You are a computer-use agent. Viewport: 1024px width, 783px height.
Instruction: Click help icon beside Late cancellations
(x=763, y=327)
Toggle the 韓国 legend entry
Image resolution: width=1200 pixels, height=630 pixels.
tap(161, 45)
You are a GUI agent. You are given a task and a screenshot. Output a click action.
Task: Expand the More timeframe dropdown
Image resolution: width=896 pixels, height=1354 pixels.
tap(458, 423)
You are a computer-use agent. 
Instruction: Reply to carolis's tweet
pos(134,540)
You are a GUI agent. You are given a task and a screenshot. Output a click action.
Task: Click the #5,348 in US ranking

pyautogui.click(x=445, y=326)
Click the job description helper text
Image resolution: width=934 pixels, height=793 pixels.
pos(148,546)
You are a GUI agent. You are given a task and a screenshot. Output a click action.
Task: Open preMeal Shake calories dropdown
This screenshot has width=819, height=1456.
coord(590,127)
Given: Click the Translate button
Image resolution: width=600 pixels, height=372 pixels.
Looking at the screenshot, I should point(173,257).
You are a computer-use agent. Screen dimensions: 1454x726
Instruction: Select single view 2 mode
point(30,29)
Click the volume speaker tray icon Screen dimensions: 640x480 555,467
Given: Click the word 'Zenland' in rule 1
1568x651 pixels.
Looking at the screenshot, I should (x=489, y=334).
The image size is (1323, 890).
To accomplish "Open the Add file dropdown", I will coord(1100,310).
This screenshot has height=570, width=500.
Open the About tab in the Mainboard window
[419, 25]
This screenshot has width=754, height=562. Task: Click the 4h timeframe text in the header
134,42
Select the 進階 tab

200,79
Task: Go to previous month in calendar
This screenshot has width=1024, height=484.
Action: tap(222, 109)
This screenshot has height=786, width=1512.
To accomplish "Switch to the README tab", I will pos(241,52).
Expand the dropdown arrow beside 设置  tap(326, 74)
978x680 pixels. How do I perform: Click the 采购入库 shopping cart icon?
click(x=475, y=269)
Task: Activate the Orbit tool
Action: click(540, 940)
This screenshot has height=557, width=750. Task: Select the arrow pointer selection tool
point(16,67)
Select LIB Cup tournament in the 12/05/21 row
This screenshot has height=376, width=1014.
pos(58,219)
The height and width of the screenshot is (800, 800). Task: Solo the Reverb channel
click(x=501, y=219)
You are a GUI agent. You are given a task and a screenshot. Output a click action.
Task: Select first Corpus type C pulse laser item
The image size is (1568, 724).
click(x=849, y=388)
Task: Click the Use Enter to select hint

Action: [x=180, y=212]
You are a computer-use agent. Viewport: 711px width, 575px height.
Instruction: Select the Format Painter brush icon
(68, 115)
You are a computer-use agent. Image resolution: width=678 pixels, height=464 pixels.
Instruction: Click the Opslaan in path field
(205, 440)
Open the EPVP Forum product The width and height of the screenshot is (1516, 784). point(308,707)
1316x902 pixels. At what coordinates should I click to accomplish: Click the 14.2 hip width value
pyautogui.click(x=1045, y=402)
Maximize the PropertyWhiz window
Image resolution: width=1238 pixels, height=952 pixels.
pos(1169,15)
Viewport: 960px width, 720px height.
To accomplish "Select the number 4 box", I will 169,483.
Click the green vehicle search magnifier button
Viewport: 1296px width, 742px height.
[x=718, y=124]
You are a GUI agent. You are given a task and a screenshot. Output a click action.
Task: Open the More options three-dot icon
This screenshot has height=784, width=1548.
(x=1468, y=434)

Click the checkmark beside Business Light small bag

WHAT TO DO: Copy the lines from the line that contains "This screenshot has width=754, height=562." up to and including the line that contains "Action: [x=180, y=212]", reproducing them exactly.

RESULT OF THIS TASK:
This screenshot has width=754, height=562. Task: Click the 4h timeframe text in the header
134,42
Select the 進階 tab

200,79
Task: Go to previous month in calendar
This screenshot has width=1024, height=484.
Action: tap(222, 109)
This screenshot has height=786, width=1512.
To accomplish "Switch to the README tab", I will pos(241,52).
Expand the dropdown arrow beside 设置  tap(326, 74)
978x680 pixels. How do I perform: Click the 采购入库 shopping cart icon?
click(x=475, y=269)
Task: Activate the Orbit tool
Action: click(540, 940)
This screenshot has height=557, width=750. Task: Select the arrow pointer selection tool
point(16,67)
Select LIB Cup tournament in the 12/05/21 row
This screenshot has height=376, width=1014.
pos(58,219)
The height and width of the screenshot is (800, 800). Task: Solo the Reverb channel
click(x=501, y=219)
You are a GUI agent. You are given a task and a screenshot. Output a click action.
Task: Select first Corpus type C pulse laser item
The image size is (1568, 724).
click(x=849, y=388)
Task: Click the Use Enter to select hint

Action: [x=180, y=212]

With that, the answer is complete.